--- WORK INSTRUCTIONS ---
Repeat the lines of the data that follow, please, starting at the first and stopping after the one with "Open the 4.7 rating breakdown".
──────── DATA TO USE
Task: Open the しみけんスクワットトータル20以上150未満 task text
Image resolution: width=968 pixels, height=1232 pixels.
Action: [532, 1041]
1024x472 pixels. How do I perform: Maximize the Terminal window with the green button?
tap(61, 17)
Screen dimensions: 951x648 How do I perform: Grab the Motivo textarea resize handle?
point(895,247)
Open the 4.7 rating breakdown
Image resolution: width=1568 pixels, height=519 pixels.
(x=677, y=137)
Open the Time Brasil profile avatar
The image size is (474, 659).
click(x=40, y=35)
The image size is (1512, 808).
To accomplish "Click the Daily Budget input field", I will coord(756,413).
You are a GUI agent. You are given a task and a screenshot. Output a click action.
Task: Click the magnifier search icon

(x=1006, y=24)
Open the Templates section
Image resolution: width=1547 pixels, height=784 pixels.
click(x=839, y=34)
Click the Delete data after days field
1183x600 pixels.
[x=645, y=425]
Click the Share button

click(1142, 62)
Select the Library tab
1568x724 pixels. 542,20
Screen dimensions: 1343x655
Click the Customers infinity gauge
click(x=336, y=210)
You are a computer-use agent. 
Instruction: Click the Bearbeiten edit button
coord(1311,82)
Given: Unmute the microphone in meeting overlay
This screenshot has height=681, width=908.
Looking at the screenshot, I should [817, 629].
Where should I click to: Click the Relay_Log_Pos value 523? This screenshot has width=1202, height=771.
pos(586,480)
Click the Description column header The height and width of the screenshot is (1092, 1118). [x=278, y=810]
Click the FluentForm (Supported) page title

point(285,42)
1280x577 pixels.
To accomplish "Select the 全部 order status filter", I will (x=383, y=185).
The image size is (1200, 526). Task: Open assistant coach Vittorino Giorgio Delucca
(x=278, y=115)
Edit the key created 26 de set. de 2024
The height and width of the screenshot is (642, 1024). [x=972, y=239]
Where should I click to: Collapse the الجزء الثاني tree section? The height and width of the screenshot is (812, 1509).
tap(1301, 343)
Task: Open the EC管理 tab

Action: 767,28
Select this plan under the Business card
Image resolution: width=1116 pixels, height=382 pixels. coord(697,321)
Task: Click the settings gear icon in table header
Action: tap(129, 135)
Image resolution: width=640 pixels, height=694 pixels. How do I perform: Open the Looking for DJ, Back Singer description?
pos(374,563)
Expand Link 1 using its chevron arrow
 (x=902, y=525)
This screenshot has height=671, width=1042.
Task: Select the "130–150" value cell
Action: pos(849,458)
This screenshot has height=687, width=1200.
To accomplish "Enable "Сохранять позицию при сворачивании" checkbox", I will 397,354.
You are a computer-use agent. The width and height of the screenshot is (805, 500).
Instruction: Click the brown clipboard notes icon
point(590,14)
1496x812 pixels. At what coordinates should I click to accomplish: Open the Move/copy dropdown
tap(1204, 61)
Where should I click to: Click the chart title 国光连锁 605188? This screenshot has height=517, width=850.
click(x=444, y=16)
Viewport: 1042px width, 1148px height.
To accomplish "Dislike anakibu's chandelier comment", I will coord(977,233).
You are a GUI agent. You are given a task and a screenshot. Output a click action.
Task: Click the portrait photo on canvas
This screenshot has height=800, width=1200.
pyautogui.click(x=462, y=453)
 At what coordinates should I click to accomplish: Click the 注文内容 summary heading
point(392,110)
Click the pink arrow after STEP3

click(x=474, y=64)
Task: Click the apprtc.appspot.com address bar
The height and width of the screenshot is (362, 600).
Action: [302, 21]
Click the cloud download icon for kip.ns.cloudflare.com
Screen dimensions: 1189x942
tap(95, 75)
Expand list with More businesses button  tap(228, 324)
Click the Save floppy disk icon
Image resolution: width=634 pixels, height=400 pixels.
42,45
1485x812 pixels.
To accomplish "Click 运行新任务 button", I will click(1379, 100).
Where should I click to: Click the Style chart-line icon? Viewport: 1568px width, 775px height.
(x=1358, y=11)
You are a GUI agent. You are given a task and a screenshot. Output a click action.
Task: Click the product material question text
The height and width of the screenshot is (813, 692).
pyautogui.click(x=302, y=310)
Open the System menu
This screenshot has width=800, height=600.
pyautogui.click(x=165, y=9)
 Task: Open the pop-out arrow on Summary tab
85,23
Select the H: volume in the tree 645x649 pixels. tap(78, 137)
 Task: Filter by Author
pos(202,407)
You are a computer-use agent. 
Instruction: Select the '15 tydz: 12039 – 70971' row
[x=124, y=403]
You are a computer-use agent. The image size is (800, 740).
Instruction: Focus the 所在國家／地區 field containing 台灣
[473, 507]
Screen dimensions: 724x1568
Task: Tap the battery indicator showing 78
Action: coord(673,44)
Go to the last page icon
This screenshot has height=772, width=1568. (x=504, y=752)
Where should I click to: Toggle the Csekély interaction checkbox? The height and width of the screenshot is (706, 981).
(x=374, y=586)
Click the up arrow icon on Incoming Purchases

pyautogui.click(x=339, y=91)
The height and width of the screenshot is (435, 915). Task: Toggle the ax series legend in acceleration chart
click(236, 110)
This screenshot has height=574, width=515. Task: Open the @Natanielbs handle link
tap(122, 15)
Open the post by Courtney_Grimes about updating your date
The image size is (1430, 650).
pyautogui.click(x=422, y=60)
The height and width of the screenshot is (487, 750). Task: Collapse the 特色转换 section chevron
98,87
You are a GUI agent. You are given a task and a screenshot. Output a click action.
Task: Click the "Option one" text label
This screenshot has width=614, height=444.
────────────────
--- COMPLETED EXERCISE ---
Task: Open the しみけんスクワットトータル20以上150未満 task text
Image resolution: width=968 pixels, height=1232 pixels.
Action: [532, 1041]
1024x472 pixels. How do I perform: Maximize the Terminal window with the green button?
tap(61, 17)
Screen dimensions: 951x648 How do I perform: Grab the Motivo textarea resize handle?
point(895,247)
Open the 4.7 rating breakdown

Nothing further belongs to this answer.